Was it because the masters of all illegal buses in the city are politicians, both from the ruling and opposition parties?
No one asked, hence no one answered.
In India, the safety of the poor has never merited any attention or action.
But on Sunday, the rulers were genuinely worried about their very own safety.
The heart of the city, where the rich and famous live, was cordoned off and a special rule – Section 144 – imposed by the authorities. It resembled a fortress, with armed police and riot troops maintaining a heavy presence.
Those in power probably feared a revolution on Sunday could rattle their citadel, which sociologists have described as the Geographical Centralization of Power.

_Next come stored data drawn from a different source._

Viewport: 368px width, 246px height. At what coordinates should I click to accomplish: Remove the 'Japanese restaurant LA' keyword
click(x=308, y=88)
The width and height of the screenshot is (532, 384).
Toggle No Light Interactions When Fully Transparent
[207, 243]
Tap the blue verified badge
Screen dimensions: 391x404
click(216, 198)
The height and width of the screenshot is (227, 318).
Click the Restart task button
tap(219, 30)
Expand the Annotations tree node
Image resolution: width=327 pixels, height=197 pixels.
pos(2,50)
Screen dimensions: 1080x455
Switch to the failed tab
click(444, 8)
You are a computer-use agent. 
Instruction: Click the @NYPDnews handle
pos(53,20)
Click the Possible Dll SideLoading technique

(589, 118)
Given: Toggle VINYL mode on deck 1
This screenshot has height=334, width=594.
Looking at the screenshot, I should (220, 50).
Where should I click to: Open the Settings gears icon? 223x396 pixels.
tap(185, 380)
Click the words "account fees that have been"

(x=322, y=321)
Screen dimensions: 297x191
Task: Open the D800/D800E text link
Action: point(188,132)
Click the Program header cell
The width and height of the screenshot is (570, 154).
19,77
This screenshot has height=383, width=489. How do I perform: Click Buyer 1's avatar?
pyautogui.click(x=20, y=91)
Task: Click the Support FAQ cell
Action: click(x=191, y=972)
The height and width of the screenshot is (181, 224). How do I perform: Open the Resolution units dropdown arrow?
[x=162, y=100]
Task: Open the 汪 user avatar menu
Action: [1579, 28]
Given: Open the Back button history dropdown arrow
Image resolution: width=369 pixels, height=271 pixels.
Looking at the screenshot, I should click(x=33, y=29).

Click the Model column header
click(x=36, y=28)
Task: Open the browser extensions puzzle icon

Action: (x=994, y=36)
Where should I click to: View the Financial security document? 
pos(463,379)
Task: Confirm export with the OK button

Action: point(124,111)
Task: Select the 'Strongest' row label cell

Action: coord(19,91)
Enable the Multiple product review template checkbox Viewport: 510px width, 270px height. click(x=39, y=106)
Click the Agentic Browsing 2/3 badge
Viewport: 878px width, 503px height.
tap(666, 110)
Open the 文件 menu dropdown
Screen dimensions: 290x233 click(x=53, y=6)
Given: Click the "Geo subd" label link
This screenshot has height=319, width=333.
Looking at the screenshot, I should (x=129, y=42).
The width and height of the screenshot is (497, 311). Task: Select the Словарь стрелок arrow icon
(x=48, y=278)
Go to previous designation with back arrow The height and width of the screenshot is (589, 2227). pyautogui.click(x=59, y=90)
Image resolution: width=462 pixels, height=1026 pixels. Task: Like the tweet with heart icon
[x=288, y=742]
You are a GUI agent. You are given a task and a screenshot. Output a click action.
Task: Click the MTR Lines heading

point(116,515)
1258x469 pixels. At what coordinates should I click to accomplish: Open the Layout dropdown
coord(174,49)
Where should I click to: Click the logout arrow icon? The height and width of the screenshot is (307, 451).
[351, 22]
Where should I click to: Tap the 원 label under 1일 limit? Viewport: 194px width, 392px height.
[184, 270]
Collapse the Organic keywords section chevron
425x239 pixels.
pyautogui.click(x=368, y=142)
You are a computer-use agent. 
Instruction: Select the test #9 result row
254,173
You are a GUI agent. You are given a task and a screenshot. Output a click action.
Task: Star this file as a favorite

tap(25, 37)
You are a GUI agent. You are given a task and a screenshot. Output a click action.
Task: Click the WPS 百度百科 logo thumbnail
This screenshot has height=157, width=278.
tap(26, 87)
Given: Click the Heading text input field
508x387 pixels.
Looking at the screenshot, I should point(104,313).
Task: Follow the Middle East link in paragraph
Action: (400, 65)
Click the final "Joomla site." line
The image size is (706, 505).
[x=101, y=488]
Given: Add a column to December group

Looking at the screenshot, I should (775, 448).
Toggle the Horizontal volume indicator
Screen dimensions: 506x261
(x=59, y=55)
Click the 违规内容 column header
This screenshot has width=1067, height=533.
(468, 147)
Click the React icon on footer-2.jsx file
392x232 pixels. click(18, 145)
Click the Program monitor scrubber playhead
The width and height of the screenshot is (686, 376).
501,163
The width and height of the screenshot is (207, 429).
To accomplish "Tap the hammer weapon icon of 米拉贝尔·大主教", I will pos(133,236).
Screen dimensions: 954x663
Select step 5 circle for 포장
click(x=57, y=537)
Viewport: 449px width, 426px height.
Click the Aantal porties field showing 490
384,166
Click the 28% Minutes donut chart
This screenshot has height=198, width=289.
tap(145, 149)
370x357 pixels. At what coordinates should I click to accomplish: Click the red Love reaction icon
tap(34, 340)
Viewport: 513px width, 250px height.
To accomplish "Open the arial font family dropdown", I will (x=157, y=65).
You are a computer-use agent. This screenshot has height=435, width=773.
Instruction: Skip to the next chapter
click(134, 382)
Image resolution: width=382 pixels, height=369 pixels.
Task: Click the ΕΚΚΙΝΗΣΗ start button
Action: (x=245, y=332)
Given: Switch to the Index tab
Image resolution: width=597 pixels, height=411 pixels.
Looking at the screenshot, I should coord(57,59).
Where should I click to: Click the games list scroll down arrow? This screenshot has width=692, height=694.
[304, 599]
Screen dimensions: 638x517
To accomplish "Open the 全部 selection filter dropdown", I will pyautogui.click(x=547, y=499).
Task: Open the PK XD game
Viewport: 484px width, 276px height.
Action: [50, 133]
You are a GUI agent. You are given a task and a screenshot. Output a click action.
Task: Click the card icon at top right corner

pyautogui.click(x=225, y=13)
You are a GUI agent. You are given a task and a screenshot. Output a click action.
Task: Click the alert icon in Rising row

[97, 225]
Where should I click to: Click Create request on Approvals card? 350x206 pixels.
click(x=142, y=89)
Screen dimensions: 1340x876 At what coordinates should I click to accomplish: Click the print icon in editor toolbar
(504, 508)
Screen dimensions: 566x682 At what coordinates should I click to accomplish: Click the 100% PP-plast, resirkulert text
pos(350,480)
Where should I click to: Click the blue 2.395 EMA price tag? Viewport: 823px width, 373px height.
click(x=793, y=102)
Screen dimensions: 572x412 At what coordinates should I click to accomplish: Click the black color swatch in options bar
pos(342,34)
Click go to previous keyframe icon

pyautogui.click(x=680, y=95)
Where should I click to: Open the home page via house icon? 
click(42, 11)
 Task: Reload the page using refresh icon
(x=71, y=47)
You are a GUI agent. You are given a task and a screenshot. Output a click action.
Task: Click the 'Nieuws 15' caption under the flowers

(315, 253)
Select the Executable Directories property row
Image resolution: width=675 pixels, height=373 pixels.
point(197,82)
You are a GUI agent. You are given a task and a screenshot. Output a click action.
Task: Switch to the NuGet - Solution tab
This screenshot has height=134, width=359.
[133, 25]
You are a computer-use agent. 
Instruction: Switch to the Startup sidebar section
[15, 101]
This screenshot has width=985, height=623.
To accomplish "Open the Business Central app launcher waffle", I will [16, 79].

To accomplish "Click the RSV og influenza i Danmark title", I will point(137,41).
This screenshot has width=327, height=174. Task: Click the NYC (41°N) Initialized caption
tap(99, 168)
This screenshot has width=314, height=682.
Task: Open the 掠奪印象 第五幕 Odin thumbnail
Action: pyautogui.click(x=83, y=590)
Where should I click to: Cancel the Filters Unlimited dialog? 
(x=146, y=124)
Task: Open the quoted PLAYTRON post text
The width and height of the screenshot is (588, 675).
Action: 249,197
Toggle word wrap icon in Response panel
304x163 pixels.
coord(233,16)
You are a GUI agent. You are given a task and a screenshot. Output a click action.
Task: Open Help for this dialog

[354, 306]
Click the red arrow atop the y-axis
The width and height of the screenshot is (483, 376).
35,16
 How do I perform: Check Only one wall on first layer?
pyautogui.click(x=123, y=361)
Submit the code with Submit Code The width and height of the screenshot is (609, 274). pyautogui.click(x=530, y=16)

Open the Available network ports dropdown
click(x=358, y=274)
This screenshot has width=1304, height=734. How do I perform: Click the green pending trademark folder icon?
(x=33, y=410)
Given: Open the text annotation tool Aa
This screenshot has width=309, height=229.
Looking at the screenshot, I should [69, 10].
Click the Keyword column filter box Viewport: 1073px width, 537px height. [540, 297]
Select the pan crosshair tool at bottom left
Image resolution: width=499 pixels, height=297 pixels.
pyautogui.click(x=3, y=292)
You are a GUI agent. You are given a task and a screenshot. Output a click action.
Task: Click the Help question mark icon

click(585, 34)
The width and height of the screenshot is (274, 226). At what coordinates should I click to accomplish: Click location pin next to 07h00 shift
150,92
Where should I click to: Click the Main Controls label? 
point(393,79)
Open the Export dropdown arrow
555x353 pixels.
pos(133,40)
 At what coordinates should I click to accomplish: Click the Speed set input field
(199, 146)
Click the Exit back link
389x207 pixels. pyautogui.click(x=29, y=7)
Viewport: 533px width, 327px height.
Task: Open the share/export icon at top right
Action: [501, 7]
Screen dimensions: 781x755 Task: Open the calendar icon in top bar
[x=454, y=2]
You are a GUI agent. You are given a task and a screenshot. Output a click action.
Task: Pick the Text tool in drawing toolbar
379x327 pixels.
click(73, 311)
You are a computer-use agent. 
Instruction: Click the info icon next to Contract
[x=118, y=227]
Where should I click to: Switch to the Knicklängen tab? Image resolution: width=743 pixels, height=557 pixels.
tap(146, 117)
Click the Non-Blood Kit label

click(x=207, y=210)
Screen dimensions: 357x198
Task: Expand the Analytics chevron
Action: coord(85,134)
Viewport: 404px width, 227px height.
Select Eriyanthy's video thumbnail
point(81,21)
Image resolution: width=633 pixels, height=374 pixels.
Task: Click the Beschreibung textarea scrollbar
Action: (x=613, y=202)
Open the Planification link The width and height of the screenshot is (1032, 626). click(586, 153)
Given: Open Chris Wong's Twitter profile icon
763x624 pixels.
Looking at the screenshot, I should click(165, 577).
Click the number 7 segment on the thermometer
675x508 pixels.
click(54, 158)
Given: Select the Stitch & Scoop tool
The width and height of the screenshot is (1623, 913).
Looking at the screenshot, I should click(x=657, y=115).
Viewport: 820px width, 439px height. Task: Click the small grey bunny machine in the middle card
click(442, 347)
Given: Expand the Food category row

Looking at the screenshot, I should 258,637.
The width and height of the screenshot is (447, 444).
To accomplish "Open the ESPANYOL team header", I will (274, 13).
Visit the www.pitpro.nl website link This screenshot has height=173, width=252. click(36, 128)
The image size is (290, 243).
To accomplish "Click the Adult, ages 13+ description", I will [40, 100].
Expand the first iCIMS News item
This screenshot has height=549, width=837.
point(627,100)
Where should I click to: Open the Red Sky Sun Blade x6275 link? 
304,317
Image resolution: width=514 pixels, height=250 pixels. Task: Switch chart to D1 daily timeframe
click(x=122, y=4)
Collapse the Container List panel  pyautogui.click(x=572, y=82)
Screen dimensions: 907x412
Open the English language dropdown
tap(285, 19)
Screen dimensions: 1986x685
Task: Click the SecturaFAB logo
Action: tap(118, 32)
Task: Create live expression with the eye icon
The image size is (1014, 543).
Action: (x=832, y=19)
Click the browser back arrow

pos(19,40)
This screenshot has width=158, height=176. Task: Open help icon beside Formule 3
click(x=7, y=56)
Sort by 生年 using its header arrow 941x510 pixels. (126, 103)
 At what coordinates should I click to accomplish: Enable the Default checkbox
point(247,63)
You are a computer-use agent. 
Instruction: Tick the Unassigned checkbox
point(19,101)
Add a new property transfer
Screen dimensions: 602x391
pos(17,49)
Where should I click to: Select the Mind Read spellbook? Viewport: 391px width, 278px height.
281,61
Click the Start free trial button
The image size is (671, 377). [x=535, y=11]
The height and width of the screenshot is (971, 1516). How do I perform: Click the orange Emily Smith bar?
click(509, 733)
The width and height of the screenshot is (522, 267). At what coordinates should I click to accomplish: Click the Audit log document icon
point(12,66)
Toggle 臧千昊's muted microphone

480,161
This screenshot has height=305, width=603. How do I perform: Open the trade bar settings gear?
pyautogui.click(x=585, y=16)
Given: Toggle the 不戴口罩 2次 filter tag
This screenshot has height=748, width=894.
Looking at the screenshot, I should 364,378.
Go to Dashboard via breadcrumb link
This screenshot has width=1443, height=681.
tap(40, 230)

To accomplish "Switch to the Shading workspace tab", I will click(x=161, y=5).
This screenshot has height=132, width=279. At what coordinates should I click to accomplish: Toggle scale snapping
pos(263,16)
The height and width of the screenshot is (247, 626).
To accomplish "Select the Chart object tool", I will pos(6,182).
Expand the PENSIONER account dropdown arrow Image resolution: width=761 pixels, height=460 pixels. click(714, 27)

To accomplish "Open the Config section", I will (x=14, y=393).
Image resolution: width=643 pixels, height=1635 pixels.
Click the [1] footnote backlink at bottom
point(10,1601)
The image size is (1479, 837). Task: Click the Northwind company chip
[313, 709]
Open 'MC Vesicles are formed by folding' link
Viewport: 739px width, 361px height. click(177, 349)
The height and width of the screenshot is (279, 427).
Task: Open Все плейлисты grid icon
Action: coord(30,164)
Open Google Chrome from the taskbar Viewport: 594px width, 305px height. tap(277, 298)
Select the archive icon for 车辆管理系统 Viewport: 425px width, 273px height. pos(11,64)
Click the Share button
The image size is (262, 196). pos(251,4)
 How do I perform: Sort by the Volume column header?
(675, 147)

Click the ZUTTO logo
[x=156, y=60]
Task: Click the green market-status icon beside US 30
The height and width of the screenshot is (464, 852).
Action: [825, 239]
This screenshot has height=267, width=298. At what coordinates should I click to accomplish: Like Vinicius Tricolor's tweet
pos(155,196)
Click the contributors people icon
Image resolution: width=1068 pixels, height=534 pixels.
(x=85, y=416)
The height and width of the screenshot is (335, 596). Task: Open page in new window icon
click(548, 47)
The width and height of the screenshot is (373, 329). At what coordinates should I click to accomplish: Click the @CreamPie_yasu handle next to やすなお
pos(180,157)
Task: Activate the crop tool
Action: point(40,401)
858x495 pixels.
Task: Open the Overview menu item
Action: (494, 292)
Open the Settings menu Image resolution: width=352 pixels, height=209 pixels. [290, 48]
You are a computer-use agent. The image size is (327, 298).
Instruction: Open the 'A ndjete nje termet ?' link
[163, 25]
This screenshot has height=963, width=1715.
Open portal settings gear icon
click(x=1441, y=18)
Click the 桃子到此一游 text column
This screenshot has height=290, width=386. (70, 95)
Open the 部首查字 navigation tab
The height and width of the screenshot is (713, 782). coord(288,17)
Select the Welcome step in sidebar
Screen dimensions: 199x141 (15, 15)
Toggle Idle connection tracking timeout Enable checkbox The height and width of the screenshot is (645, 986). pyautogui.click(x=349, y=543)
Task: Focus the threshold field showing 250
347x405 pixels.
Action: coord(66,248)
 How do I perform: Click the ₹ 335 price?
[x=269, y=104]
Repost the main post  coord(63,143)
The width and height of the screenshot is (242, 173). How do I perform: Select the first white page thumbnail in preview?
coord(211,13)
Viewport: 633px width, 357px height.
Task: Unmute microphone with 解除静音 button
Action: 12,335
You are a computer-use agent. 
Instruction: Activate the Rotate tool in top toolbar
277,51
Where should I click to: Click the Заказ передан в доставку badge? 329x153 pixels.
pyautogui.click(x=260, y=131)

After all, the zone is home to the ruling Cabinet and members of opposition politicians.
It has brains, lungs and arteries but no heart.
The candles are still burning, so is a nation with rage.
A few weeks before a programme was shown reporting what was happening to women in Egypt who went into public places. Gang rape, it said, was happening, including to those going to demonstrate in Tahrir Square on the lack of democracy shown by successive leaders. A response of outrage is resulting, but how this is translated into a climate where women can live without fear remains in need of a solution. Calls for the death penalty on the perpetrators are circulating, including on social media. Revenge and further violence is no solution building the climate of fear and hate in which such acts occur.
The problem is not so far from home as a recent Dispatches programme on sexual exploitation in the UK.
Comment from Delhi:
Over to Delhi:
“I spent most of last night covering the protests in central Delhi. It is a touching sight to see people taking to the streets like this. Yes, there are many logical reasons to question why this one case has become a rallying point. Yes, Dalit women face huge problems, and in Delhi itself a 3-year-old was raped just days after this gangrape. Sometimes it is impossible to ask why one particular instance of a rape or kidnapping or whatever grab the public imagination. But the good thing is it drives greater public awareness and greater responsiveness from the govt. Given the general apathy in India, I’ll grab any opportunity that gets people to introspect on our fraying social fabric and the breakdown in law and order.
The one aspect being overlooked in the current situation is of how dehumanising life has become in India, not just for the poor but even the middle class. People are always under stress, fighting for power, water, sanitation and space. They live in hovels and feel insecure and untrained and unprepared for the challenges of life. They are always being mocked, shouted at and generally disregarded. They are being bombarded with messages (movie, ads) that create desire and ambition but they are not given the tools (education, fair access) with which to pursue even a subsistence lifestyle. So there are growing but inchoate feelings of frustration, inadequacy and resentment.
The situation is the same with the underclass everywhere, but it is more marked in India and covers a much larger portion of the population here.
The blog you sent seems to make a virtue of the govt’s ‘magnanimous’ reaction, when it was forced on them by the people. For all such gestures, the system is too broken to address the core issues eating away at the society contract here.
Perhaps this is part of the process of evolution. I just hope we wake up to the fact that human happiness and dignity is a better pursuit than GDP growth. For example, we really need to stop treating land like a financial asset and start using it to provide better housing, and distribute it to landless farmers. That alone will cure so much of the sickness in our body politic.”